Entries provided.
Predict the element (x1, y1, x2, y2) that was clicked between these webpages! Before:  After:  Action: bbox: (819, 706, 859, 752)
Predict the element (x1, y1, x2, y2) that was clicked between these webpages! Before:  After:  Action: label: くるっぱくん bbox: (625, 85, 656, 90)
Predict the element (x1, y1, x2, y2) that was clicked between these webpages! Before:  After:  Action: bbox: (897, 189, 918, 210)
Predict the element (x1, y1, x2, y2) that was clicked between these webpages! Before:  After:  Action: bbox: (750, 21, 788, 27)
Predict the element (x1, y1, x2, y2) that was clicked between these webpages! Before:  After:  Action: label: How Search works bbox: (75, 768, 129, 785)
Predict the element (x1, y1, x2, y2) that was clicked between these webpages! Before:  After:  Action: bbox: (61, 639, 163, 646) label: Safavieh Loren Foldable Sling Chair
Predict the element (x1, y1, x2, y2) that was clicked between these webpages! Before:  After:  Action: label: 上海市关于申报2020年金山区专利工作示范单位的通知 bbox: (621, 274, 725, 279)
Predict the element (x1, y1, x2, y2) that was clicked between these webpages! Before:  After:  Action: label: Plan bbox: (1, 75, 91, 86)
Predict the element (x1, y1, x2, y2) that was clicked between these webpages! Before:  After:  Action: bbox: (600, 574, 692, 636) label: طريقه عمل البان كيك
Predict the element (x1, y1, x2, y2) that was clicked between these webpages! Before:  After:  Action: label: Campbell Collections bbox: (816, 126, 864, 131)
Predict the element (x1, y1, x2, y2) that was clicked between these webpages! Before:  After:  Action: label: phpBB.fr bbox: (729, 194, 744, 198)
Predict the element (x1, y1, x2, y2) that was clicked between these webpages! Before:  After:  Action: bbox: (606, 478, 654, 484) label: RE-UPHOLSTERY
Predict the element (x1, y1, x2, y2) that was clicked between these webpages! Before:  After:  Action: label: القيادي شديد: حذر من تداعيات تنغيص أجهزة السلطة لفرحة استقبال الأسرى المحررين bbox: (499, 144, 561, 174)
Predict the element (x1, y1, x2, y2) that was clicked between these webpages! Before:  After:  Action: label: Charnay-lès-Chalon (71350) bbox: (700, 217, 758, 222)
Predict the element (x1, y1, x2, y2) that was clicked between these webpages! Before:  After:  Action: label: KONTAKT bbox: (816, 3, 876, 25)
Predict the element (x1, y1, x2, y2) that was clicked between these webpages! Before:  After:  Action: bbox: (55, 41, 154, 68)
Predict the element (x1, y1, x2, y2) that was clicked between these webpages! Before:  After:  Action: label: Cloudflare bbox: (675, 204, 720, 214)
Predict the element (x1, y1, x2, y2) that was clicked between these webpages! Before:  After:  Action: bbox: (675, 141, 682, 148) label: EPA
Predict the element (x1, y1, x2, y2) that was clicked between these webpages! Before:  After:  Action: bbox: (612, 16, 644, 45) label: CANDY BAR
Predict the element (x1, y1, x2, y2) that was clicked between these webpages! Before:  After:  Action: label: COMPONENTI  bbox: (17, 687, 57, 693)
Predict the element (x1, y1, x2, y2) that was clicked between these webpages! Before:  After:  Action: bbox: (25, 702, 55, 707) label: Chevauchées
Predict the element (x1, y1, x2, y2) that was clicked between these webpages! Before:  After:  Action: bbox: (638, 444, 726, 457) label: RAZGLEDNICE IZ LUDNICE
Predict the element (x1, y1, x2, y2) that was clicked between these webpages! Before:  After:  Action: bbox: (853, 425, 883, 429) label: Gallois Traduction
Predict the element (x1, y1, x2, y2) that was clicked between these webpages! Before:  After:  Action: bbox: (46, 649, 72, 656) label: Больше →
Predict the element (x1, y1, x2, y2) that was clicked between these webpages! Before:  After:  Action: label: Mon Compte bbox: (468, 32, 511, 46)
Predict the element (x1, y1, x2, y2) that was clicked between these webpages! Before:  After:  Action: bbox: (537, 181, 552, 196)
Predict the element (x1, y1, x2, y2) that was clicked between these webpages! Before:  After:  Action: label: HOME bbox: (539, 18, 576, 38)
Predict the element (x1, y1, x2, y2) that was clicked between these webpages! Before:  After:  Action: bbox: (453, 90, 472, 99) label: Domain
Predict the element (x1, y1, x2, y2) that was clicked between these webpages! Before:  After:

Set task.
Convert the material above into a JSON list of strings, one string per line, leaving out blank lines.

Response to the exercise.
[
  "Predict the element (x1, y1, x2, y2) that was clicked between these webpages! Before:  After:  Action: bbox: (819, 706, 859, 752)",
  "Predict the element (x1, y1, x2, y2) that was clicked between these webpages! Before:  After:  Action: label: くるっぱくん bbox: (625, 85, 656, 90)",
  "Predict the element (x1, y1, x2, y2) that was clicked between these webpages! Before:  After:  Action: bbox: (897, 189, 918, 210)",
  "Predict the element (x1, y1, x2, y2) that was clicked between these webpages! Before:  After:  Action: bbox: (750, 21, 788, 27)",
  "Predict the element (x1, y1, x2, y2) that was clicked between these webpages! Before:  After:  Action: label: How Search works bbox: (75, 768, 129, 785)",
  "Predict the element (x1, y1, x2, y2) that was clicked between these webpages! Before:  After:  Action: bbox: (61, 639, 163, 646) label: Safavieh Loren Foldable Sling Chair",
  "Predict the element (x1, y1, x2, y2) that was clicked between these webpages! Before:  After:  Action: label: 上海市关于申报2020年金山区专利工作示范单位的通知 bbox: (621, 274, 725, 279)",
  "Predict the element (x1, y1, x2, y2) that was clicked between these webpages! Before:  After:  Action: label: Plan bbox: (1, 75, 91, 86)",
  "Predict the element (x1, y1, x2, y2) that was clicked between these webpages! Before:  After:  Action: bbox: (600, 574, 692, 636) label: طريقه عمل البان كيك",
  "Predict the element (x1, y1, x2, y2) that was clicked between these webpages! Before:  After:  Action: label: Campbell Collections bbox: (816, 126, 864, 131)",
  "Predict the element (x1, y1, x2, y2) that was clicked between these webpages! Before:  After:  Action: label: phpBB.fr bbox: (729, 194, 744, 198)",
  "Predict the element (x1, y1, x2, y2) that was clicked between these webpages! Before:  After:  Action: bbox: (606, 478, 654, 484) label: RE-UPHOLSTERY",
  "Predict the element (x1, y1, x2, y2) that was clicked between these webpages! Before:  After:  Action: label: القيادي شديد: حذر من تداعيات تنغيص أجهزة السلطة لفرحة استقبال الأسرى المحررين bbox: (499, 144, 561, 174)",
  "Predict the element (x1, y1, x2, y2) that was clicked between these webpages! Before:  After:  Action: label: Charnay-lès-Chalon (71350) bbox: (700, 217, 758, 222)",
  "Predict the element (x1, y1, x2, y2) that was clicked between these webpages! Before:  After:  Action: label: KONTAKT bbox: (816, 3, 876, 25)",
  "Predict the element (x1, y1, x2, y2) that was clicked between these webpages! Before:  After:  Action: bbox: (55, 41, 154, 68)",
  "Predict the element (x1, y1, x2, y2) that was clicked between these webpages! Before:  After:  Action: label: Cloudflare bbox: (675, 204, 720, 214)",
  "Predict the element (x1, y1, x2, y2) that was clicked between these webpages! Before:  After:  Action: bbox: (675, 141, 682, 148) label: EPA",
  "Predict the element (x1, y1, x2, y2) that was clicked between these webpages! Before:  After:  Action: bbox: (612, 16, 644, 45) label: CANDY BAR",
  "Predict the element (x1, y1, x2, y2) that was clicked between these webpages! Before:  After:  Action: label: COMPONENTI  bbox: (17, 687, 57, 693)",
  "Predict the element (x1, y1, x2, y2) that was clicked between these webpages! Before:  After:  Action: bbox: (25, 702, 55, 707) label: Chevauchées",
  "Predict the element (x1, y1, x2, y2) that was clicked between these webpages! Before:  After:  Action: bbox: (638, 444, 726, 457) label: RAZGLEDNICE IZ LUDNICE",
  "Predict the element (x1, y1, x2, y2) that was clicked between these webpages! Before:  After:  Action: bbox: (853, 425, 883, 429) label: Gallois Traduction",
  "Predict the element (x1, y1, x2, y2) that was clicked between these webpages! Before:  After:  Action: bbox: (46, 649, 72, 656) label: Больше →",
  "Predict the element (x1, y1, x2, y2) that was clicked between these webpages! Before:  After:  Action: label: Mon Compte bbox: (468, 32, 511, 46)",
  "Predict the element (x1, y1, x2, y2) that was clicked between these webpages! Before:  After:  Action: bbox: (537, 181, 552, 196)",
  "Predict the element (x1, y1, x2, y2) that was clicked between these webpages! Before:  After:  Action: label: HOME bbox: (539, 18, 576, 38)",
  "Predict the element (x1, y1, x2, y2) that was clicked between these webpages! Before:  After:  Action: bbox: (453, 90, 472, 99) label: Domain",
  "Predict the element (x1, y1, x2, y2) that was clicked between these webpages! Before:  After:"
]